Ideological bias and argument from authority among economists

That is the topic of a new paper by Mohsen Javdani and Ha-Joon Chang, here is part of the abstract:

Using an online randomized controlled experiment involving economists in 19 countries, we examine the effect of ideological bias on views among economists. Participants were asked to evaluate statements from prominent economists on different topics, while source attribution for each statement was randomized without participants’ knowledge. For each statement, participants either received a mainstream source, an ideologically different less-/non-mainstream source, or no source. We find that changing source attributions from mainstream to less-/non-mainstream, or removing them, significantly reduces economists’ reported agreement with statements. This contradicts the image economists have of themselves…

And from the paper:

Consistent with our overall findings, we find that for all but three statements, changing source attributions to a less/non-mainstream source significantly reduces the agreement level. The estimated reductions range from around one-tenth of a standard deviation to around half of a standard deviation.

The largest agreement reduction is for this sentence:

“Economic discourse of any sort — verbal, mathematical, econometric — is rhetoric; that is, an effort to persuade.”

You also can test which kinds of authority reassignation alter the level of agreement.  And thus:

We find that the estimated ideological bias among female economists is around 40 percent less than their male counterparts.
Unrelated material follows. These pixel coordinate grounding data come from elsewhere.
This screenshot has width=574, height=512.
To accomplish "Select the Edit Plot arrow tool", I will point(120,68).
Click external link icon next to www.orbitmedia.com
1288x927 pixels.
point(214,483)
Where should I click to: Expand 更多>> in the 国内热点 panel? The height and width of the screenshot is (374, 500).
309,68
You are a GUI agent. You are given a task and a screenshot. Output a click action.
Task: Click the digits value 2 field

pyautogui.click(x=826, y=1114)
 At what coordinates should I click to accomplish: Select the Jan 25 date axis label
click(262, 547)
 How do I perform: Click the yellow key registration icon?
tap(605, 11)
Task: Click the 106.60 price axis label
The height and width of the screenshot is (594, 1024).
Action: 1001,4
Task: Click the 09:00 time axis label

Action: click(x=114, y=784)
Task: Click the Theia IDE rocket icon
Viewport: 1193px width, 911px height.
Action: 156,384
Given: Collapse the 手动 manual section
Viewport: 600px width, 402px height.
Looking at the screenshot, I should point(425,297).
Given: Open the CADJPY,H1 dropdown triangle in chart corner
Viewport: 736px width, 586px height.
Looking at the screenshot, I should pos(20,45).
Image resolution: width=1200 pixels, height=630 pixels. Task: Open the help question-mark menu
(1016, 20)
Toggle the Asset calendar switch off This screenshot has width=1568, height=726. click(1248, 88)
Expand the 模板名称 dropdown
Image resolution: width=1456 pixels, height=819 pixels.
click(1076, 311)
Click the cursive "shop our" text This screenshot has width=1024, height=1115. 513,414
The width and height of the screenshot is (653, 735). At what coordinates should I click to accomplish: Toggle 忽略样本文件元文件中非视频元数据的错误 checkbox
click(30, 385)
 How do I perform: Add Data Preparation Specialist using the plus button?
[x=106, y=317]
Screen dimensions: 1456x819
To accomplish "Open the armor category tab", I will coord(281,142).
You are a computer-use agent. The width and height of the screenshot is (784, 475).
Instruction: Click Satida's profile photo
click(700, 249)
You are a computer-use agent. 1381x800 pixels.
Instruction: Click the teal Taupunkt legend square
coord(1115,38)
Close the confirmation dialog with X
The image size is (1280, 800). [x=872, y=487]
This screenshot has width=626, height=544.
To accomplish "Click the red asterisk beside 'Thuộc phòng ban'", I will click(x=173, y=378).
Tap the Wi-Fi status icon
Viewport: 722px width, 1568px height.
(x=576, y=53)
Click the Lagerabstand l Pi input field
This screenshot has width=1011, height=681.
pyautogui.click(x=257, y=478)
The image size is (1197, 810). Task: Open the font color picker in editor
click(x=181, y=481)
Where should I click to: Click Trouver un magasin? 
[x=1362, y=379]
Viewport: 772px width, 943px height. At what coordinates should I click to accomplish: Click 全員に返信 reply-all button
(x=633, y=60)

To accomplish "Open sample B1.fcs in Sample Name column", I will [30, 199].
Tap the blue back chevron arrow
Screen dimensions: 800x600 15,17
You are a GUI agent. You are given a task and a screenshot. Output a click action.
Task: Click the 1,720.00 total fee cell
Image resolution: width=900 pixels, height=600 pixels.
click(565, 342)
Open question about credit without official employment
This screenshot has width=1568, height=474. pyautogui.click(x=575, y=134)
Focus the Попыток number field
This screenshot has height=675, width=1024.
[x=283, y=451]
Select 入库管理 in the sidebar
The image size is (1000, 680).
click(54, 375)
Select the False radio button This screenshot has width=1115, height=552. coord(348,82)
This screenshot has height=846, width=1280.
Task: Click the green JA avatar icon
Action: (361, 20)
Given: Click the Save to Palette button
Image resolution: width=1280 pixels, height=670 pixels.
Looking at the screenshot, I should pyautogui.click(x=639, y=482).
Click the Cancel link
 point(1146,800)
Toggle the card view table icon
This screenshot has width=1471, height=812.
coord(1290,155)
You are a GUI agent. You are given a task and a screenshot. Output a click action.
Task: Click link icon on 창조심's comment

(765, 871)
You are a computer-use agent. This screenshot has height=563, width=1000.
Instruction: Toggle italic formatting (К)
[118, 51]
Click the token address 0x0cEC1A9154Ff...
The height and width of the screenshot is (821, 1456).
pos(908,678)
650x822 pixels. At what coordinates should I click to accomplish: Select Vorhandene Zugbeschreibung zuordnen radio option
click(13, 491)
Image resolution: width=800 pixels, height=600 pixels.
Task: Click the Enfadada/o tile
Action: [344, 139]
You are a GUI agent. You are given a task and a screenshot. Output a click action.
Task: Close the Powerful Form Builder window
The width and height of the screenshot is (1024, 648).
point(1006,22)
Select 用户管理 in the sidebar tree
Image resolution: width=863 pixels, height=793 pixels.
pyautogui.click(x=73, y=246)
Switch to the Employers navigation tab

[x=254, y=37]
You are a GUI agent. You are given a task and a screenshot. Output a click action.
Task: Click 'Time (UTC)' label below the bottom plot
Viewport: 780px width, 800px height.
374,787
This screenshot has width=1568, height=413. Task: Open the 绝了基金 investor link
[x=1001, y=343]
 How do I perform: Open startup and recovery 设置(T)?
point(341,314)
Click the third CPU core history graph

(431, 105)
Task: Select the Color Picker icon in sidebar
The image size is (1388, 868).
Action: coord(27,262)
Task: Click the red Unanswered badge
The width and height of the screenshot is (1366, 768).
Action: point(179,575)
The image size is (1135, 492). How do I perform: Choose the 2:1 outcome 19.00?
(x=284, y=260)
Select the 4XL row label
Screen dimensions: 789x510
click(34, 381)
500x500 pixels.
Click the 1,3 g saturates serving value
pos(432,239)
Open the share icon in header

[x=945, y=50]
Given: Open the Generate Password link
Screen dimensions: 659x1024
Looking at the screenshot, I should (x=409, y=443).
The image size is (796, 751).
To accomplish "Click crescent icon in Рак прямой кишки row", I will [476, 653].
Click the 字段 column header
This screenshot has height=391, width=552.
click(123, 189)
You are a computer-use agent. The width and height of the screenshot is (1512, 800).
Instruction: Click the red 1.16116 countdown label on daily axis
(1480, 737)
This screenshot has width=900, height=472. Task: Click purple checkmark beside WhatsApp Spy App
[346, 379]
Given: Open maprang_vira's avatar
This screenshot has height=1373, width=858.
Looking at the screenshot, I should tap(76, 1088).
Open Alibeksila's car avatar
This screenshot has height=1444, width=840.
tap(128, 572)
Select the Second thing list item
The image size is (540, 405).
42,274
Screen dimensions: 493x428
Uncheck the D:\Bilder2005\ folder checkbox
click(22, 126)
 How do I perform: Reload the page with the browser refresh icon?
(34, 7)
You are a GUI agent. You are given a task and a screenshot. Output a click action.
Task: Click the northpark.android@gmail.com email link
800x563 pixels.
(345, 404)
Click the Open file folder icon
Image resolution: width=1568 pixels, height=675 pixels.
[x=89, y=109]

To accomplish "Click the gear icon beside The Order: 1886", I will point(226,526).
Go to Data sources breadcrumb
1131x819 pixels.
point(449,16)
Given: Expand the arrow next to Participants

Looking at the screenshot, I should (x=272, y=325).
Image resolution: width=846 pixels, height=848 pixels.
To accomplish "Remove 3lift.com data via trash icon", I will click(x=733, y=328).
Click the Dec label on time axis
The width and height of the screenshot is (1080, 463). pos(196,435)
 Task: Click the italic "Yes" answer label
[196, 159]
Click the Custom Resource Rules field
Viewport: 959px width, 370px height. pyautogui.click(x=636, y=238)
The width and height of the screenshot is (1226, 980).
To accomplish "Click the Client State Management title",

The countries where economists exhibit the highest ideological bias are Ireland, Japan, Australia, and Scandinavia, where for Austria, Brazil, and Italy the ideological bias is smallest.  South Africa, France, and Italy are most conformist to mainstream opinion.

It is a wordy and poorly written paper, and they don’t consider the possibility that deference to authority perhaps is the rational Bayesian move, not the contrary.  Still, it has numerous results of interest.  Here is the authors’ blog post on the paper.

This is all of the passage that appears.